• [Instructions for the task] Copy all lines holding the word "logo" from the entries.

[Records from a collection]
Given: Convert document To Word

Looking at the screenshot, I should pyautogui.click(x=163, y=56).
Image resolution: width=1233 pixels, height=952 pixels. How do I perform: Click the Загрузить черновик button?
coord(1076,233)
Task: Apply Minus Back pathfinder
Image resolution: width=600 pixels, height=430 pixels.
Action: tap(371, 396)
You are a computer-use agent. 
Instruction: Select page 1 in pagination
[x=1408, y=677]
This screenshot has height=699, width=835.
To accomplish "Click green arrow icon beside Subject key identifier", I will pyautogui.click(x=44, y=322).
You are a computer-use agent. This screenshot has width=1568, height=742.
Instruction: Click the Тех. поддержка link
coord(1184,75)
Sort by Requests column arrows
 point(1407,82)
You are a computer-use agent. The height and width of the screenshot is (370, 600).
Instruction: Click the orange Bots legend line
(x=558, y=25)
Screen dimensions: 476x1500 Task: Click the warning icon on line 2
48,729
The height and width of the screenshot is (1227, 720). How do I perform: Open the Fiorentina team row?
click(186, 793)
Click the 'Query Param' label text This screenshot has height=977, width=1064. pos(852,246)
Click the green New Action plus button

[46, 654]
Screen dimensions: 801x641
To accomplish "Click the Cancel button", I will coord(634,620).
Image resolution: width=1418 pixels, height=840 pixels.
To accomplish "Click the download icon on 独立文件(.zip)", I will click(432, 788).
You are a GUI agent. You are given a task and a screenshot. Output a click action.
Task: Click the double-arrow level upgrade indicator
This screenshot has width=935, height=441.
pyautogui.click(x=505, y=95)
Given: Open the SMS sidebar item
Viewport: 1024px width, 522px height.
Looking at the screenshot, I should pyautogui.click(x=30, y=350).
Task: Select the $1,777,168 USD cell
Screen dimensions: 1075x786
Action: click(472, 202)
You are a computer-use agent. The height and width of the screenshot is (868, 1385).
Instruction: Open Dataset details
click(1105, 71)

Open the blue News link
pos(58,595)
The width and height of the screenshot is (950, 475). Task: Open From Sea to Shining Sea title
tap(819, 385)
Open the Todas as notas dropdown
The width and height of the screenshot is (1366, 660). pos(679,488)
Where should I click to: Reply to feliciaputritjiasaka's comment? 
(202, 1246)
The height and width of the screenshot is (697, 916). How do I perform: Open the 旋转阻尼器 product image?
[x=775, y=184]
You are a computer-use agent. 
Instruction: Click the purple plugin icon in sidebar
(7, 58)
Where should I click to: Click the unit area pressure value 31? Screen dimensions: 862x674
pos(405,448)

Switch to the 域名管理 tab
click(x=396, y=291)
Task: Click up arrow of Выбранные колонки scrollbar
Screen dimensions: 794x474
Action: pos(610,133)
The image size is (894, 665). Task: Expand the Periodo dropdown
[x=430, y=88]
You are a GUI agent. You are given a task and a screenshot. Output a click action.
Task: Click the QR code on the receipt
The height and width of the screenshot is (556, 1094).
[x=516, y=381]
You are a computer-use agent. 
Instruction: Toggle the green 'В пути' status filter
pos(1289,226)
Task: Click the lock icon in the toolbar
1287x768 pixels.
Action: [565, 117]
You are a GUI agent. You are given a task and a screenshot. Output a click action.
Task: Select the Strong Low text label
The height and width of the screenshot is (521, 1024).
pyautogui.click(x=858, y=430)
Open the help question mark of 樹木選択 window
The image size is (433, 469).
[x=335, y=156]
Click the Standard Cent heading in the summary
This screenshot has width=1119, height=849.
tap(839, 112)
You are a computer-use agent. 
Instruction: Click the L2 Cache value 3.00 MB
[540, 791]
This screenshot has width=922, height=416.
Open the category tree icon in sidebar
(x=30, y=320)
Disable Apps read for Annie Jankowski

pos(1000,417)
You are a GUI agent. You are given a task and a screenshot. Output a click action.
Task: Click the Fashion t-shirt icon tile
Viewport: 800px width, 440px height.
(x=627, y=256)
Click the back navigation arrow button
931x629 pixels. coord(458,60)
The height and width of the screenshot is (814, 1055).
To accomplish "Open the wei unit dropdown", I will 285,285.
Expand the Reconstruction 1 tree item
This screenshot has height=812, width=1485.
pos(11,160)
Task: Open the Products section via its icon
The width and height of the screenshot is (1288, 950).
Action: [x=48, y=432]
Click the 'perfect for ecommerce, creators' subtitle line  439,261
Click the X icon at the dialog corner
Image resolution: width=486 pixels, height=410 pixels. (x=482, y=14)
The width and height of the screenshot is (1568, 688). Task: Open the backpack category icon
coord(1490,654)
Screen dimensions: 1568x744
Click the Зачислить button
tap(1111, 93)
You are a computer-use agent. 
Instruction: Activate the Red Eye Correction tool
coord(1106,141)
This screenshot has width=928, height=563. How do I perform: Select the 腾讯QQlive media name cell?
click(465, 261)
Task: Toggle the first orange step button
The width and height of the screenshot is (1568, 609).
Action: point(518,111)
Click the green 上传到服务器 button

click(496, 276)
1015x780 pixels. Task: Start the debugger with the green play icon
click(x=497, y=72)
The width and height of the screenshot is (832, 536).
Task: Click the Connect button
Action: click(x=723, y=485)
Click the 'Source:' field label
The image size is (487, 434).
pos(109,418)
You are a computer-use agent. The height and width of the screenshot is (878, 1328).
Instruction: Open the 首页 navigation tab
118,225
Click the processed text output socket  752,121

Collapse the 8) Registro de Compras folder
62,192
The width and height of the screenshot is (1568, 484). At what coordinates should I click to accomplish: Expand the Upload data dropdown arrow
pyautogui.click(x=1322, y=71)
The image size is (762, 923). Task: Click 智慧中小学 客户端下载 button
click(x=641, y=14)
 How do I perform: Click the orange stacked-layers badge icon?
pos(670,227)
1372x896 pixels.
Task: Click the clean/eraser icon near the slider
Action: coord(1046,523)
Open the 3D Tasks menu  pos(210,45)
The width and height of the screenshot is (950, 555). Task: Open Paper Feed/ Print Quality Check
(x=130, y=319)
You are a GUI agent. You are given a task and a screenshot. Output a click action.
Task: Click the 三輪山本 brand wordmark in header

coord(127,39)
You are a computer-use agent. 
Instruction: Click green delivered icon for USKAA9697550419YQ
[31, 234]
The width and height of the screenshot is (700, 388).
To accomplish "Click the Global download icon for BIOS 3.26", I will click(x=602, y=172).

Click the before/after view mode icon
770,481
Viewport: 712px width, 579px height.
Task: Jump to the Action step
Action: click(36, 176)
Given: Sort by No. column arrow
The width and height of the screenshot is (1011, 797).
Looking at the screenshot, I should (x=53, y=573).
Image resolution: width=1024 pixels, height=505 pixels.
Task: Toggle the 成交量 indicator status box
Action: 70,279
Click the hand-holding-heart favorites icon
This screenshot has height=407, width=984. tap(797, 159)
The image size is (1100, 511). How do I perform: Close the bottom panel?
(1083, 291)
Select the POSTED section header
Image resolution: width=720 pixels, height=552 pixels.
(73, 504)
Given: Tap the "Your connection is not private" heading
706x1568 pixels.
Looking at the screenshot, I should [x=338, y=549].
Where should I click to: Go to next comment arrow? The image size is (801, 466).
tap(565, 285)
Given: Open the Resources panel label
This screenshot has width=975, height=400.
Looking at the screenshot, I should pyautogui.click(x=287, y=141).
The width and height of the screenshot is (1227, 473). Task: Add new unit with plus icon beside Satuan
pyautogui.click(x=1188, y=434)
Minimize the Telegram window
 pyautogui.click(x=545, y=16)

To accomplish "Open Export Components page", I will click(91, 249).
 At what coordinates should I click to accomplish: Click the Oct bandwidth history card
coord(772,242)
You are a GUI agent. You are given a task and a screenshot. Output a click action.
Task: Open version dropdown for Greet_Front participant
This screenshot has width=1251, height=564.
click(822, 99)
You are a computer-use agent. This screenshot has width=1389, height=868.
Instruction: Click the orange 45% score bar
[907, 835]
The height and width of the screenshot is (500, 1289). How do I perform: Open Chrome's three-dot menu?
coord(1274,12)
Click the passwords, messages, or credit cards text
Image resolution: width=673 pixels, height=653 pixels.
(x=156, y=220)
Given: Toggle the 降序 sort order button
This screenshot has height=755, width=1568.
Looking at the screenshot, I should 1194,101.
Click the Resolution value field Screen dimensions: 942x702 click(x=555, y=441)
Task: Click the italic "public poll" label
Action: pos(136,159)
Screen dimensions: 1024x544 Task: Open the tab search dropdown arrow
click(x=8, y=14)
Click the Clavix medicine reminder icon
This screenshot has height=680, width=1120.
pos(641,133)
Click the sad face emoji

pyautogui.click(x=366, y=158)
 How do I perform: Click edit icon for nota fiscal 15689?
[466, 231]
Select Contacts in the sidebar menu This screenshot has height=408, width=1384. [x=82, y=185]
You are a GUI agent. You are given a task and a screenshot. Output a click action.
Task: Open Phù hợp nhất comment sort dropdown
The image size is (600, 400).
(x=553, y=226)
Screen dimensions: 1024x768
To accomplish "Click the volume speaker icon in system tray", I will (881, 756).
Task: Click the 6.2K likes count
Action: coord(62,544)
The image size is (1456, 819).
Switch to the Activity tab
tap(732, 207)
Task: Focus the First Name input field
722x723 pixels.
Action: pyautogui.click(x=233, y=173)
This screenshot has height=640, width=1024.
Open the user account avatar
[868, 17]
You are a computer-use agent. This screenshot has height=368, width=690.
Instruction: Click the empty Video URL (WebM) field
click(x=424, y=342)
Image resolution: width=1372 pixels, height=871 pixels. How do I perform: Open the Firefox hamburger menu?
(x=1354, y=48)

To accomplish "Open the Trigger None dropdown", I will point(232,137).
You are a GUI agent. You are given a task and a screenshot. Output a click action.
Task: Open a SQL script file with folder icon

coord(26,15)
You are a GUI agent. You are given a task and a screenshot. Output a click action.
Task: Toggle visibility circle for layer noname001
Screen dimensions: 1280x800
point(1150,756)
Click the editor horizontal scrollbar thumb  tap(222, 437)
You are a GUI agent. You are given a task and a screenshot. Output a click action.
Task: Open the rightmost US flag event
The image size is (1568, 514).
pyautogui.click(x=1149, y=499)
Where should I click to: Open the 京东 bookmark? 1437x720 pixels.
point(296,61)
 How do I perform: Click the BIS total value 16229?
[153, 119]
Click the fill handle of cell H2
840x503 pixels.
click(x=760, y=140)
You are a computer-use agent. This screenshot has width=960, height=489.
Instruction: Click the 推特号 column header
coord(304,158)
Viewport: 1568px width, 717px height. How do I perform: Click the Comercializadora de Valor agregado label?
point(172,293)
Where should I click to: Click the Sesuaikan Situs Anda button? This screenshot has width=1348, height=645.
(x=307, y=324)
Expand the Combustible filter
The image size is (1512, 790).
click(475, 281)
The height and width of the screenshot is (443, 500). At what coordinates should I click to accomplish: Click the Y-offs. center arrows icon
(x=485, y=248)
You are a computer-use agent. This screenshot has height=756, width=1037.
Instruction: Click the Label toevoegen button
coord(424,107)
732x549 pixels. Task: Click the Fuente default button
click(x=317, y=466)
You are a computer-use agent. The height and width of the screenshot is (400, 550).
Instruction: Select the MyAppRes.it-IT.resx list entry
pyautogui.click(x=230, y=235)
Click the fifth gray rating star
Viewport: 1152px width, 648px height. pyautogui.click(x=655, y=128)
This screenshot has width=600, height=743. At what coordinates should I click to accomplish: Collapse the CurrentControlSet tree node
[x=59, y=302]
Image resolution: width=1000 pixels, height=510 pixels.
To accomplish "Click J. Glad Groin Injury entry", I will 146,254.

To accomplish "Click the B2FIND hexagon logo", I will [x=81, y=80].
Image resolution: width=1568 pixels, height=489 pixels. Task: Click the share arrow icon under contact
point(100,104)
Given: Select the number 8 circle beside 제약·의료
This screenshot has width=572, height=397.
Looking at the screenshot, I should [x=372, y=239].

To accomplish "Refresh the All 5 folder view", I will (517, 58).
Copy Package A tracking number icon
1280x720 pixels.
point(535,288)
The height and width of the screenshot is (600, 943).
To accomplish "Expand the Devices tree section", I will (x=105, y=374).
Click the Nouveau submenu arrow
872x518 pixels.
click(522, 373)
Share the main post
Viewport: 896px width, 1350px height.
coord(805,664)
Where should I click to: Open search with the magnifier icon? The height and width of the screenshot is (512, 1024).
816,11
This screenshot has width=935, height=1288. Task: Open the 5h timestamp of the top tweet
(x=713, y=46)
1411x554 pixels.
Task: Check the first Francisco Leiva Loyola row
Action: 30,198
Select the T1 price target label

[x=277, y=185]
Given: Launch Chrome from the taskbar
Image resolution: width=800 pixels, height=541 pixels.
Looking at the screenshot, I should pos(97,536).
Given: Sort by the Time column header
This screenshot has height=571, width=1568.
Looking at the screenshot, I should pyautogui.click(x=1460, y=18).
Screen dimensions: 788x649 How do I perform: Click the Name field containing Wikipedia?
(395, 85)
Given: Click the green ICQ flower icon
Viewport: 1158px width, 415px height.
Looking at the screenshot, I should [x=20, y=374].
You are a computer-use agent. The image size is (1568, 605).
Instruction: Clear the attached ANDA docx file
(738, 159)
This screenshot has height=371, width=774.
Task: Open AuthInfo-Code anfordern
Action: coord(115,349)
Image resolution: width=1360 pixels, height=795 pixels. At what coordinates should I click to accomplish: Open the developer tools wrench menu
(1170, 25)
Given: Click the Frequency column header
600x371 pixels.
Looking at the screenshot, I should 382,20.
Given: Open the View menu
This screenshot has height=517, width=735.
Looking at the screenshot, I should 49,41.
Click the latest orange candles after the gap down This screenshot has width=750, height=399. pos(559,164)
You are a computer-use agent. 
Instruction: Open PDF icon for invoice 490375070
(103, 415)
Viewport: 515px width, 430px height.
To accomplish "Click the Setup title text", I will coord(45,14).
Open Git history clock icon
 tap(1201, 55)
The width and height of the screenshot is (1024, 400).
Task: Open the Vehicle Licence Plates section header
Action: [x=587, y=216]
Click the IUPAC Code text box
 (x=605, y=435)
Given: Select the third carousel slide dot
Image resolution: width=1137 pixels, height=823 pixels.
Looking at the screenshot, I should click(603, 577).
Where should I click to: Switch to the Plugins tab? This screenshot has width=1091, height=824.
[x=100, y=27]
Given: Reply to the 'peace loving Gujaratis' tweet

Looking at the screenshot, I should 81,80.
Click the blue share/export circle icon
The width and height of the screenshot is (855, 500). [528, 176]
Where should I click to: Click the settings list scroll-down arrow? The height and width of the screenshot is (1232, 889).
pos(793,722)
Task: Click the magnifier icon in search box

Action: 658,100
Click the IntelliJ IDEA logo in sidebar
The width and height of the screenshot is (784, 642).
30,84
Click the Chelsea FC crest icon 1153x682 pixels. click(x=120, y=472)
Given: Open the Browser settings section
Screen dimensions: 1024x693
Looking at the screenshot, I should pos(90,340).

• [Answer below]
To accomplish "Click the B2FIND hexagon logo", I will [x=81, y=80].
Click the IntelliJ IDEA logo in sidebar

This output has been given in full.